Putin Defies Trump on North Korea Ties Amid Missile Threat

 

(AP)

 

Putin Defies Trump on North Korea Ties Amid Missile Threat

NEWSMAX

In retrospect, said Vladimir Bogdanov, it wasn’t the best time to start the first passenger-ship service between Russia and North Korea shortly before Kim Jong Un shocked the world by announcing he’s successfully tested a missile capable of striking the U.S. mainland.

“We were in a hurry, thinking we’d be too late. We should have slowed down,” said Bogdanov, who’s organized nine trips since May between Russia’s far east port of Vladivostok and Rajin in North Korea’s Rason special economic zone. “Still, there’s no turning back” for the service, which is loss-making so far after filling at best a quarter of its 193 places each time, he said.

Economic ties between Russia and North Korea, which share a narrow land border, are similarly beleagured, with trade down for a third year to just $77 million in 2016, according to the Russian customs service.

While the volume is small, it’s becoming a point of tension between President Vladimir Putin and his U.S. counterpart Donald Trump, who’s pressing Russia and other powers to ramp up opposition to the Communist regime’s nuclear-missile program. Russia regards the trade relationship as a means to safeguard its position with Kim in diplomacy to try to defuse the crisis on the Korean peninsula.

“We can’t afford to argue with North Korea because it will completely cast Russia to the sidelines,” said Georgy Toloraya, head of the Russian Academy of Science’s Center for Asian Strategy. “Our interests will not be considered” if North Korea sees Russia siding with the U.S., he said.

Just as with Iran, when Russia maintained ties amid U.S. and European Union pressure on Tehran over its nuclear ambitions, Putin’s unwilling to isolate North Korea completely. He opposes tougher sanctions because he believes they won’t affect the North Korean leadership, said two senior Kremlin officials, who asked not to be identified discussing internal policy.

Migrant Workers

The U.S. is pressing Russia to end a program for taking 30,000 to 50,000 North Korean migrant workers, in order to “deprive Kim Jong Un of all his money,” Toloraya said. “This is what they demand from Russia right now, very actively.”
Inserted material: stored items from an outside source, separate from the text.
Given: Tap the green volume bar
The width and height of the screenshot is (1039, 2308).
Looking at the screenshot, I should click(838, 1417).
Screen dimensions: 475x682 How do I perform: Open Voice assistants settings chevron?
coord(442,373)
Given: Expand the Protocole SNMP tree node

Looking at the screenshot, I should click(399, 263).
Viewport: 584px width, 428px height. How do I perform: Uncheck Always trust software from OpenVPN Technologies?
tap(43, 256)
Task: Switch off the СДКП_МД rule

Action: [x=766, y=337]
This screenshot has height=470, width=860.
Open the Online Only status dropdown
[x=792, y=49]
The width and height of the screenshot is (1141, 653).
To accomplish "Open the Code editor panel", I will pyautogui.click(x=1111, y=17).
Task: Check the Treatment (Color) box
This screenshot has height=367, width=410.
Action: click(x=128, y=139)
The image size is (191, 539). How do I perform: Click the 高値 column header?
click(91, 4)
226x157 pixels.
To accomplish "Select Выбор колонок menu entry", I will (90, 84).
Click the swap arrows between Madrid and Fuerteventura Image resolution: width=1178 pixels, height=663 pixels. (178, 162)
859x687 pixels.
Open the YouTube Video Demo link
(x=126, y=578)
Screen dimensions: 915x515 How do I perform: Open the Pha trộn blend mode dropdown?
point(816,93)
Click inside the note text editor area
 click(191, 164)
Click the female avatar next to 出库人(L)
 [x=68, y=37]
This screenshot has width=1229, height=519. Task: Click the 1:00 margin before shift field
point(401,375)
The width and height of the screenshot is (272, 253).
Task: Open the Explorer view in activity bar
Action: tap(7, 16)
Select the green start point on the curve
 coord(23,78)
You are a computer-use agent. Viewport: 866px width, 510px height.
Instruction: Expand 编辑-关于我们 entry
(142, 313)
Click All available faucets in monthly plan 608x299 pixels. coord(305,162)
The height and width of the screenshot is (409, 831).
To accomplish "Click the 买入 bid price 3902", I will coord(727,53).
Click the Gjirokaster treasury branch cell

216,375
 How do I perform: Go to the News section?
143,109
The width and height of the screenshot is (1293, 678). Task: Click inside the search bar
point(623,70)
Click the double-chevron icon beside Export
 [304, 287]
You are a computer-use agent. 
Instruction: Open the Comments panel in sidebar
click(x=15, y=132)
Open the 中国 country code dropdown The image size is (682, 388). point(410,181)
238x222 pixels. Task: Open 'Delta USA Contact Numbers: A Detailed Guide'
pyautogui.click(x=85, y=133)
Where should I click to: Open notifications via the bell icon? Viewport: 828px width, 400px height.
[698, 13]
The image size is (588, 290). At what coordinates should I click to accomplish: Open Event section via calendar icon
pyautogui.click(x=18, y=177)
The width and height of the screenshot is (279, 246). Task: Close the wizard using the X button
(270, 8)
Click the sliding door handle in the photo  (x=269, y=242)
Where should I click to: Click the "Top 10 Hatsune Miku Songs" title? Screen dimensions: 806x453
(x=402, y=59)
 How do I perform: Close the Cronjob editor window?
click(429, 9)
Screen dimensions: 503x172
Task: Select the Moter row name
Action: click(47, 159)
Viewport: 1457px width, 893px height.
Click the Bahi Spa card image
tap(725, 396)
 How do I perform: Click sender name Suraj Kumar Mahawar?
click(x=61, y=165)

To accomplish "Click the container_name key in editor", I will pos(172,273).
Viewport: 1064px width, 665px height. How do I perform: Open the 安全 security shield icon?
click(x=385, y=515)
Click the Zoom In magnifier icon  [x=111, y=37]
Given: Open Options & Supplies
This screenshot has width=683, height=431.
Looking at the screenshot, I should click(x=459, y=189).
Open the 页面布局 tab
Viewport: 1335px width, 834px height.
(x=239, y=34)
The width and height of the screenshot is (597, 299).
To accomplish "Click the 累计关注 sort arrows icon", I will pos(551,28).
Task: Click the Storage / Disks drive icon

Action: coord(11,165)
Any country that hosts North Korean workers “is aiding and abetting a dangerous regime” that’s “a global threat,” U.S. Secretary of State Rex Tillerson said after Kim announced the successful missile test on July 4.

“Russia has never been a supporter of dialogue by sanctions,” which is a “futile approach,” Kremlin spokesman Dmitry Peskov told reporters in April. That position hasn’t changed after Putin and Trump met at this month’s Group of 20 summit, he said.

While Trump and Putin had “a pretty good exchange on North Korea,” they differ in tactics and pace for dealing with the threat, Tillerson said after the Hamburg talks.

Russia, China

Russia and China, which is North Korea’s closest ally and accounted for nearly 90 percent of its $6 billion trade last year, urged restraint and renewed dialogue in a joint statement after the missile test. Kim boasted he’d send more “gifts” to the U.S., which held joint drills with South Korea in response.

Russian diplomat Oleg Burmistrov visited North Korea July 22-25, where officials told him they won’t negotiate its nuclear or ballistic-missile programs unless the U.S. “terminates its hostile policy,” the state-run Korean Central News Agency reported Tuesday.

Burmistrov, who was Russia’s deputy negotiator at stalled six-party talks on North Korea’s nuclear program, said his country seeks stability on the peninsula, according to the agency.

Russia and China blocked U.S.-led efforts to expand penalties against North Korea in a draft United Nations Security Council resolution condemning the missile test. While Trump has accused China of doing too little to pressure its neighbor, officials in Beijing said they’ve been “strictly abiding” by U.N. sanctions and that imports from North Korea fell 13.2 percent to $880 million in the first six months of 2017 compared to a year earlier.

“No one has any real leverage on North Korea to convince them to give up nuclear weapons, including the Chinese,” Alexander Gabuev of the Moscow Carnegie Center said. Kim’s regime may earn $30-$50 million a year from the migrant workers, who labor in remote Russian forest camps or on construction sites, he said.

Russian imports from North Korea slumped to just $421,000 in the first quarter of 2017 from the same period last year, while exports, mainly of foodstuffs and fuel, more than doubled to $31.4 million, according to customs service data. Nobody knows the real level of trade since many goods go via third countries, though it may be worth $500 million, according to Toloraya.

Migrant workers take the boat between Vladivostok and Rajin alongside Russian and Chinese visitors, according to Bogdanov, who said his business was contracted to run the route by a Hong Kong-registered company through an entity in North Korea that he didn’t identify.

The service may break even in a few months and will continue even amid the U.S. demands for isolating North Korea, he said.

“We’re not afraid of Trump,” said Bogdanov. “We see the unanimity of Russia and China in pursuing the route to peace. And our poorly-painted little ship is also a path of peace.”